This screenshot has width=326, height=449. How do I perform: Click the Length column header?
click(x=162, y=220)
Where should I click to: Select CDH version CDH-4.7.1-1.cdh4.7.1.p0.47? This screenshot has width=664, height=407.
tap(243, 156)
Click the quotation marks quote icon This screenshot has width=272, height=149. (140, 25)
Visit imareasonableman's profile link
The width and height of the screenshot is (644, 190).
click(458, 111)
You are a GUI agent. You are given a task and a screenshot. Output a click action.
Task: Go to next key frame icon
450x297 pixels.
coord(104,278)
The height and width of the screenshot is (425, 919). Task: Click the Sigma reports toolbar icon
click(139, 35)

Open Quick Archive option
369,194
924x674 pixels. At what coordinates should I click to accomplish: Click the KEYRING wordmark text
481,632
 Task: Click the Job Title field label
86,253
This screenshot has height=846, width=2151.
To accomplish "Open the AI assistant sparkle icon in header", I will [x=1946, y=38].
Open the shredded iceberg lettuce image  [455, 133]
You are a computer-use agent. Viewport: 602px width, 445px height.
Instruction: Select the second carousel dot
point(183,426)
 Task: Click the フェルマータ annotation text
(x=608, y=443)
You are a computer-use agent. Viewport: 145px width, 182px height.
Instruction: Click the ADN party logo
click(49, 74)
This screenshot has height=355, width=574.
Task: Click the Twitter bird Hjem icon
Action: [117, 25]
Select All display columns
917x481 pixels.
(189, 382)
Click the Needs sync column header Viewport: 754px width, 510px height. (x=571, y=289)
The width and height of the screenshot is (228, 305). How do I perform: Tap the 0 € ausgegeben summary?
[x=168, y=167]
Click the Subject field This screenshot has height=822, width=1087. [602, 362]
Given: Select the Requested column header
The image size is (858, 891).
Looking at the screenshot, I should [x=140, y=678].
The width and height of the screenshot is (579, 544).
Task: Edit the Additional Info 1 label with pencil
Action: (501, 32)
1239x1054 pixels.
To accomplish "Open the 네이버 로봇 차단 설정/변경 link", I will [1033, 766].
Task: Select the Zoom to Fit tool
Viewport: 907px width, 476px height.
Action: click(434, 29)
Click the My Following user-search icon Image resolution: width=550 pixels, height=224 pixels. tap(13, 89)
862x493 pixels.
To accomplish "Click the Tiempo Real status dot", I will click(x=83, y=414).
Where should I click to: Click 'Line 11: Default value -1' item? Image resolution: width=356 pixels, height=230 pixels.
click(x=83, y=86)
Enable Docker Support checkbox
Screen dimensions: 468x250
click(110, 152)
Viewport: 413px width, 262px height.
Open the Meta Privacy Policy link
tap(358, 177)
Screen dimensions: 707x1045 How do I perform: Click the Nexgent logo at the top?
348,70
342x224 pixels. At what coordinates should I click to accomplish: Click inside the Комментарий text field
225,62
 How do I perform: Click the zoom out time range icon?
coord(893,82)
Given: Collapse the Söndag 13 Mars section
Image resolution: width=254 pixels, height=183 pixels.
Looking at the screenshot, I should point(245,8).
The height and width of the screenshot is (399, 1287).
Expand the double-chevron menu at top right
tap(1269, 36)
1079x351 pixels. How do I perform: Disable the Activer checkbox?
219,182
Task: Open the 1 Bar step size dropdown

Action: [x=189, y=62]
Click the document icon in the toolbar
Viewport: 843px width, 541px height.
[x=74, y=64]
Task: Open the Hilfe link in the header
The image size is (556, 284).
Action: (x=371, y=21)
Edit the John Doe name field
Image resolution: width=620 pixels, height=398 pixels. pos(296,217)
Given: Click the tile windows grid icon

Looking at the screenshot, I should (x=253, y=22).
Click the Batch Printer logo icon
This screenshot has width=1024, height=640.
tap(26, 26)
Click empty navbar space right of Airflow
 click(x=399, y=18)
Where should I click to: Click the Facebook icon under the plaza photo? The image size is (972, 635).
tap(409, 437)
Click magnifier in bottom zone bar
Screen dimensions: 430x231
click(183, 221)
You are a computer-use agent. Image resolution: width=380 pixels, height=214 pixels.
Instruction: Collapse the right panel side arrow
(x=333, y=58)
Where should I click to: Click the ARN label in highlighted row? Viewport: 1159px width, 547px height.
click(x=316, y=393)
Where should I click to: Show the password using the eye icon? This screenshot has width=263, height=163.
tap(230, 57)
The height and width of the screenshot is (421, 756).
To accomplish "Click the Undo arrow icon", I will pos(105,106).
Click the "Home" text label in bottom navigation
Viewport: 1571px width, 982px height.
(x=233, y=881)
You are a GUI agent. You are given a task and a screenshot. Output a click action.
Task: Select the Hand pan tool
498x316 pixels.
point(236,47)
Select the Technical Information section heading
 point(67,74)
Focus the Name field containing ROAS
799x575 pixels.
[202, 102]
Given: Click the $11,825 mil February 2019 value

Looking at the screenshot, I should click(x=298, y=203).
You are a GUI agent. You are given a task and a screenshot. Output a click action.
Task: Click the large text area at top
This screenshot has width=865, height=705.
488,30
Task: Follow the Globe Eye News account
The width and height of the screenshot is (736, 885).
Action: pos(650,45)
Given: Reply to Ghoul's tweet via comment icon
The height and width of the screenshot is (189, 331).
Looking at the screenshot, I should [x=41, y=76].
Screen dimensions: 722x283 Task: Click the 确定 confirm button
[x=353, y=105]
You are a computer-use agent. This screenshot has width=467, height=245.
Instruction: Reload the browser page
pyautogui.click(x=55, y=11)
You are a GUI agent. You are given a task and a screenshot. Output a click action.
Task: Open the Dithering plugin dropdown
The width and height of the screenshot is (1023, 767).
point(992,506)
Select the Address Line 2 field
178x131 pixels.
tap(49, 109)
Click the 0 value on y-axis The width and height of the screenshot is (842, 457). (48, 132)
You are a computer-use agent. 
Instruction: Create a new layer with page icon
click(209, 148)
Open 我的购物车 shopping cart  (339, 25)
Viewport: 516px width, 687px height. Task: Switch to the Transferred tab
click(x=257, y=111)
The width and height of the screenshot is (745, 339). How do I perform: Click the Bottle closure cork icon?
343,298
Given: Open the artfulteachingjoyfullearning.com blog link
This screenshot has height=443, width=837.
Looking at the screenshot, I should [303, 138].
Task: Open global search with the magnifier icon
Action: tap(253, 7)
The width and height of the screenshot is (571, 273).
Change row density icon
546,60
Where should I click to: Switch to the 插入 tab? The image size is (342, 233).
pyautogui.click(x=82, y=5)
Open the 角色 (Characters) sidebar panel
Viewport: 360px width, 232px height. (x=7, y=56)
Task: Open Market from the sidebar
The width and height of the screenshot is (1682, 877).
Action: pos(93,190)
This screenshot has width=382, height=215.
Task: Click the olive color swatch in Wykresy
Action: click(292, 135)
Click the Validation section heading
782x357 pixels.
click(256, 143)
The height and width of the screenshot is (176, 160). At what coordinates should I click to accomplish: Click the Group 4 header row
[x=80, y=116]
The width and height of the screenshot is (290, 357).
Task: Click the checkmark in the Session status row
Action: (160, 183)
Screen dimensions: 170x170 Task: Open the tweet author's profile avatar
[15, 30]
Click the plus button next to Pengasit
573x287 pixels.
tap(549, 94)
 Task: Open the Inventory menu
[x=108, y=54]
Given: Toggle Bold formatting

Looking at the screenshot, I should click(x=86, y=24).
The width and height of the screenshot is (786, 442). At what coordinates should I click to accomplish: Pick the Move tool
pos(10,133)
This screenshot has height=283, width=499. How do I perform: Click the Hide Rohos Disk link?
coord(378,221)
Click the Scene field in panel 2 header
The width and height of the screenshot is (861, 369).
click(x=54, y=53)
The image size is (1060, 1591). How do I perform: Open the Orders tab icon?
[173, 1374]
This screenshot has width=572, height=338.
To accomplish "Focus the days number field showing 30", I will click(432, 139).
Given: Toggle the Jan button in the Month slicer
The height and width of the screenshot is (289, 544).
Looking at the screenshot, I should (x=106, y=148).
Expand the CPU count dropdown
__________
* _WHAT YOU WILL DO_
Could you copy each line in the listing above that includes the word "computer"?

* _TASK RESULT_
You are a computer-use agent. Viewport: 602px width, 445px height.
You are a computer-use agent. Viewport: 145px width, 182px height.
You are a computer-use agent. Image resolution: width=380 pixels, height=214 pixels.
You are a computer-use agent. This screenshot has width=467, height=245.
You are a computer-use agent. 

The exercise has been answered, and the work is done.